— Dataset —

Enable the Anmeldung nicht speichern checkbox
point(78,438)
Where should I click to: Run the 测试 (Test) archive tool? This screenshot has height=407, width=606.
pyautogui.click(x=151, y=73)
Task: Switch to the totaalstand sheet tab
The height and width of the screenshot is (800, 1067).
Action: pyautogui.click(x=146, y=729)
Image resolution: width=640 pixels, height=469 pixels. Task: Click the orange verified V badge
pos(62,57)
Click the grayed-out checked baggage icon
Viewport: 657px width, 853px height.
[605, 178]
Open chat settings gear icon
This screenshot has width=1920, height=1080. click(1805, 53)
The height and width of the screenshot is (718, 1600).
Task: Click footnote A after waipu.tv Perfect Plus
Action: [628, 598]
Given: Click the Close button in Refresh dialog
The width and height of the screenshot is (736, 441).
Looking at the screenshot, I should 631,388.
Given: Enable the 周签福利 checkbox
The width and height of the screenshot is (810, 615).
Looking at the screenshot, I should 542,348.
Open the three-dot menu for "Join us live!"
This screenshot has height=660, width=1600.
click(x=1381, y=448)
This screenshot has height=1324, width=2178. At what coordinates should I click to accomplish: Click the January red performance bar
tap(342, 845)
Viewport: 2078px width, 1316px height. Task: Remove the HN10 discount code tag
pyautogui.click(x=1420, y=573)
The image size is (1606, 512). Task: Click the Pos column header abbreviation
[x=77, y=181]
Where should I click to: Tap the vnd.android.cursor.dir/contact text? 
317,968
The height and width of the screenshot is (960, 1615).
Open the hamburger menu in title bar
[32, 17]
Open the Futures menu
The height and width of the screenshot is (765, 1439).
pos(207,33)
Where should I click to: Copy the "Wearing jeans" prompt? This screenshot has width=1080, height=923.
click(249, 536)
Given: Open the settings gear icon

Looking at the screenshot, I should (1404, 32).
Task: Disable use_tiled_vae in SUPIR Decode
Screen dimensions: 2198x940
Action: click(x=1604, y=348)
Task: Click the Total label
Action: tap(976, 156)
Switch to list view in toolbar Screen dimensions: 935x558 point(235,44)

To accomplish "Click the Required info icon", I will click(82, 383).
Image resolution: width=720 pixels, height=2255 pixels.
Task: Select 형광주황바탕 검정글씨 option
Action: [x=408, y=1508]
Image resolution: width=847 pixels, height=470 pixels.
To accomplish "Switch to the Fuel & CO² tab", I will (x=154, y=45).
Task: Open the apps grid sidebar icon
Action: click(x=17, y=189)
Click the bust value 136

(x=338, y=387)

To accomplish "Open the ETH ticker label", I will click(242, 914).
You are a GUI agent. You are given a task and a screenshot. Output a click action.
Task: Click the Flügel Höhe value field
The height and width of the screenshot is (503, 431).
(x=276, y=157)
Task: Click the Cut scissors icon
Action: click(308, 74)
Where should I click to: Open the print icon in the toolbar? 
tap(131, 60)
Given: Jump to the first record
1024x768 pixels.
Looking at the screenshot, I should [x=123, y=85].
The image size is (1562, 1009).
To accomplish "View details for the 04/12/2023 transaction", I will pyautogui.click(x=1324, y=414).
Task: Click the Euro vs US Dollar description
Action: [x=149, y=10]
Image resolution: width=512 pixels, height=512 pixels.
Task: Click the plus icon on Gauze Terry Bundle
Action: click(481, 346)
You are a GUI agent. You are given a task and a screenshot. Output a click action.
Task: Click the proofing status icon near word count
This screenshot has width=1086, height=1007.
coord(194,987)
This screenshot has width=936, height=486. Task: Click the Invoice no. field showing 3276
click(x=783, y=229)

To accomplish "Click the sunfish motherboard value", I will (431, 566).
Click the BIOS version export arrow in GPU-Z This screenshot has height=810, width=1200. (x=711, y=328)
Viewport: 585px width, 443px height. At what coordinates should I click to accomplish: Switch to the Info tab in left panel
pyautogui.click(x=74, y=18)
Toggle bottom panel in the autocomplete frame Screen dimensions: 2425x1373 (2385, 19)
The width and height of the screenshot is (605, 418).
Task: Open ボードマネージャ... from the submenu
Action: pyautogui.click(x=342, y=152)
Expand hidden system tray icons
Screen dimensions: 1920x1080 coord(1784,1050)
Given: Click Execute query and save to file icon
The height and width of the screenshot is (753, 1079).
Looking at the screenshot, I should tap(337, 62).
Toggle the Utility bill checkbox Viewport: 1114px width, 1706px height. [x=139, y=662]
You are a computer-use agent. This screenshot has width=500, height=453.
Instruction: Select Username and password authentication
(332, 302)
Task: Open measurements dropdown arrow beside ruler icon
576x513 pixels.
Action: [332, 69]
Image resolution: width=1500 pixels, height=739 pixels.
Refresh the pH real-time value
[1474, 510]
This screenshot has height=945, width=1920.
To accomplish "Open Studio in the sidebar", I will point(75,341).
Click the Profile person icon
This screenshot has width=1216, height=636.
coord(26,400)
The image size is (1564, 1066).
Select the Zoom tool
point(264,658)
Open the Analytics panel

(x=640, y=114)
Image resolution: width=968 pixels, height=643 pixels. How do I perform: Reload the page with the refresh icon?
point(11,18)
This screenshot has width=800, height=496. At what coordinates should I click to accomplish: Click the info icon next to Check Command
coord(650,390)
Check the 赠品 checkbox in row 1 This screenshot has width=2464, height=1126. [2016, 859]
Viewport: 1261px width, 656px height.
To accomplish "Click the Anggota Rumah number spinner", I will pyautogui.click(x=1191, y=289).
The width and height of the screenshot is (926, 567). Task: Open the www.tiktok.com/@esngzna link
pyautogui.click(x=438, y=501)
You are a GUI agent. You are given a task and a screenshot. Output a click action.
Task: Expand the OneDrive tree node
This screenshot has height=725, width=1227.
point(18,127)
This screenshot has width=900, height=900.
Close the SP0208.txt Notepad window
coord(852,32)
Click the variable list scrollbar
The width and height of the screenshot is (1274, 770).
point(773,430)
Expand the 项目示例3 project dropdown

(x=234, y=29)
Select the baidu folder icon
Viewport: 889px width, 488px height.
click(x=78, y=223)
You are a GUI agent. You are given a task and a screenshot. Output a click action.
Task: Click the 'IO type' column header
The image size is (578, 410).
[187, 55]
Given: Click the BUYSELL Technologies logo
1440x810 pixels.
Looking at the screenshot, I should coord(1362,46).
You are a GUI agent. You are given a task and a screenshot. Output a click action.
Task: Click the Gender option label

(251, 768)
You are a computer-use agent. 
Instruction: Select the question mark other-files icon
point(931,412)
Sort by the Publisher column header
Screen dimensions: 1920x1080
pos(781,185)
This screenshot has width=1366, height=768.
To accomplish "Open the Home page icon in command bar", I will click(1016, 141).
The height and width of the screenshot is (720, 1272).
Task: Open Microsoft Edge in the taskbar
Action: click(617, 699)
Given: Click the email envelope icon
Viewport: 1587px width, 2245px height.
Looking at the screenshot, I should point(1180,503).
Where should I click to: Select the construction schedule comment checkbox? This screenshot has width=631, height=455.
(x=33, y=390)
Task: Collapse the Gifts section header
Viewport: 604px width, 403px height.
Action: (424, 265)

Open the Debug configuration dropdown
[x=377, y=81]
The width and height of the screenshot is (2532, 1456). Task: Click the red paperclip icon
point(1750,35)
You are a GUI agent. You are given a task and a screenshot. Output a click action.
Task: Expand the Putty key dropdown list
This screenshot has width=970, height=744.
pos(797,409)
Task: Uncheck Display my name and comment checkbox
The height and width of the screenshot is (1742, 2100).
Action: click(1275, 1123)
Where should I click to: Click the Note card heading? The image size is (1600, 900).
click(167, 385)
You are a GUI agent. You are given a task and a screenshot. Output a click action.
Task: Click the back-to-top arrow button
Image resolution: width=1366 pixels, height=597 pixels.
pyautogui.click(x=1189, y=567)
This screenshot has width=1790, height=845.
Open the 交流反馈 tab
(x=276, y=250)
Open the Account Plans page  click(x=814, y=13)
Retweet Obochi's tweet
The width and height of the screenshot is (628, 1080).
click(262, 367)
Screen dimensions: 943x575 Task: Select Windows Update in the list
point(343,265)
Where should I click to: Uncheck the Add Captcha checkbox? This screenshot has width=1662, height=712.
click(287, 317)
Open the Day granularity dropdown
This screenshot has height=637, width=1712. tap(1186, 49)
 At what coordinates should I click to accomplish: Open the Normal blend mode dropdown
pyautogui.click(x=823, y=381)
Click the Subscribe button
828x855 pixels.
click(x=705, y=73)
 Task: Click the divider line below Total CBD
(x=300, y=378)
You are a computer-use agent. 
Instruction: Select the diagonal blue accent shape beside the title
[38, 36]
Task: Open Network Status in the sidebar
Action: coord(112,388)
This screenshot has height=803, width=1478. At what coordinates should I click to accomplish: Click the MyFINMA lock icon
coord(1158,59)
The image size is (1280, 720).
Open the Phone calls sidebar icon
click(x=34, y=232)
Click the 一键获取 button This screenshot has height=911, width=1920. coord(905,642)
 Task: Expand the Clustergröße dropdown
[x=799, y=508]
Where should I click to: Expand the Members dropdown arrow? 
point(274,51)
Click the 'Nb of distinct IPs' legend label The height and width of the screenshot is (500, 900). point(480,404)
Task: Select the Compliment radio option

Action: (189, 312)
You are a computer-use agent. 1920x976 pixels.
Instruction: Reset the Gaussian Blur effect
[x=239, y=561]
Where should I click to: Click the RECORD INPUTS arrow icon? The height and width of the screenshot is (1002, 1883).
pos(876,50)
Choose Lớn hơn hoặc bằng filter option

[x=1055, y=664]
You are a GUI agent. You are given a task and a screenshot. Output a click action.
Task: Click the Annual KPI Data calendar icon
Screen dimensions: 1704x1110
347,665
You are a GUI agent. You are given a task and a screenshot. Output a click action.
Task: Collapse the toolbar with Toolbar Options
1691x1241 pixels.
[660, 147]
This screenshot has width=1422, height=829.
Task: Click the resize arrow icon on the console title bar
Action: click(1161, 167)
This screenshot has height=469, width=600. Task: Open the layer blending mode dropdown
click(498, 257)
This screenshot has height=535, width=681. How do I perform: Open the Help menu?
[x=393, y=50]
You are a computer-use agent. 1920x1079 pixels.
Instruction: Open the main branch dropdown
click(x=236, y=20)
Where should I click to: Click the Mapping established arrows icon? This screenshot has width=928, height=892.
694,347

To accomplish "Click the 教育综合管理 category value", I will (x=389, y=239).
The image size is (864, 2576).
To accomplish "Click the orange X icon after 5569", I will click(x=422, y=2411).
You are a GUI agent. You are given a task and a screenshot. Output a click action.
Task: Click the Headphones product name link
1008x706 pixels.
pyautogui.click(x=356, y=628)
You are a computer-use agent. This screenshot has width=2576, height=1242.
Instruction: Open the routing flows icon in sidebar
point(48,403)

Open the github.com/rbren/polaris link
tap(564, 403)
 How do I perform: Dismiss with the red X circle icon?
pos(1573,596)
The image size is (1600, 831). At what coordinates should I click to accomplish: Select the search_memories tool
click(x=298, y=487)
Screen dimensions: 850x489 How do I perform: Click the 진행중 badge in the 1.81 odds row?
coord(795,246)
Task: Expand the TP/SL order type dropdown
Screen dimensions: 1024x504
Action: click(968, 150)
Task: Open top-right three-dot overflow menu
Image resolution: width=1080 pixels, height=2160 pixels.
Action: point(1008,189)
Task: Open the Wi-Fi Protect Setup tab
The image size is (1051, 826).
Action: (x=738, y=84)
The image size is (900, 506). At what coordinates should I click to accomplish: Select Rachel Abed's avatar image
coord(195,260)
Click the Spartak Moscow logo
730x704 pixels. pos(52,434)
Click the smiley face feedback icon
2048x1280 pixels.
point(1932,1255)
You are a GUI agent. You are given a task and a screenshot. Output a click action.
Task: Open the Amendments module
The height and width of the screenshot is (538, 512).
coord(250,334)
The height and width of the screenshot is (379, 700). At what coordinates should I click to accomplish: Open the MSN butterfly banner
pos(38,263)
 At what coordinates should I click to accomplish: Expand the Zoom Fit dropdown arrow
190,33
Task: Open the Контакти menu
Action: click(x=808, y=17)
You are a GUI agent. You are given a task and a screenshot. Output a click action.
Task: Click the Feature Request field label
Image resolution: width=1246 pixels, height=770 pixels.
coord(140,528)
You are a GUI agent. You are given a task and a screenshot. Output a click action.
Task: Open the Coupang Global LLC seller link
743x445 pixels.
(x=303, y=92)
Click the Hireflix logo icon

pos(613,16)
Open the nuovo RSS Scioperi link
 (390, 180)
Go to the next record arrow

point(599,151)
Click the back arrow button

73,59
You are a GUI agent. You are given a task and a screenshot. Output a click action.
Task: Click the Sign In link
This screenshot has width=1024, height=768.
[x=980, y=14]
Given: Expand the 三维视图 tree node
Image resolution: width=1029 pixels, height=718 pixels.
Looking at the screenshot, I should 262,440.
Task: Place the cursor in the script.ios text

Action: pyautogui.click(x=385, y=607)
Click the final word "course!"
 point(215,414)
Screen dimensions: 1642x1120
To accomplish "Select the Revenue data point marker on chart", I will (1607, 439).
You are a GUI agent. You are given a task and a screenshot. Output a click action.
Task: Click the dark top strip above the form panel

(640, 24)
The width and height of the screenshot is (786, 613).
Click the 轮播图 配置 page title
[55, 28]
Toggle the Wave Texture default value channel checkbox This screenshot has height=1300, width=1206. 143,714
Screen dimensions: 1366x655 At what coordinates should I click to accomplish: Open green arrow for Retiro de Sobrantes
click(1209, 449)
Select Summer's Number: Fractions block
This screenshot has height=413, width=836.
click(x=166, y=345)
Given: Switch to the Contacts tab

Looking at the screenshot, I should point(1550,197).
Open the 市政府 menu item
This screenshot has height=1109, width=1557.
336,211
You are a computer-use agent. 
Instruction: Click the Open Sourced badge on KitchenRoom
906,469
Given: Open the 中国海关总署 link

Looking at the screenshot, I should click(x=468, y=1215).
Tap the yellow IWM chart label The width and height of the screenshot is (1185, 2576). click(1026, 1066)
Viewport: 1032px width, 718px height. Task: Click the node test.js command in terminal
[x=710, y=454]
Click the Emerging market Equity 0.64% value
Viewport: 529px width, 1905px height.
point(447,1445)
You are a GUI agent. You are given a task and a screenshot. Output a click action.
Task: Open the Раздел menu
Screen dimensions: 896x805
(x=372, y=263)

— Aim of the exercise —
How many lines in the data above contain the string "next"? Case counts, and the reply should be the number only.

— Task answer —
2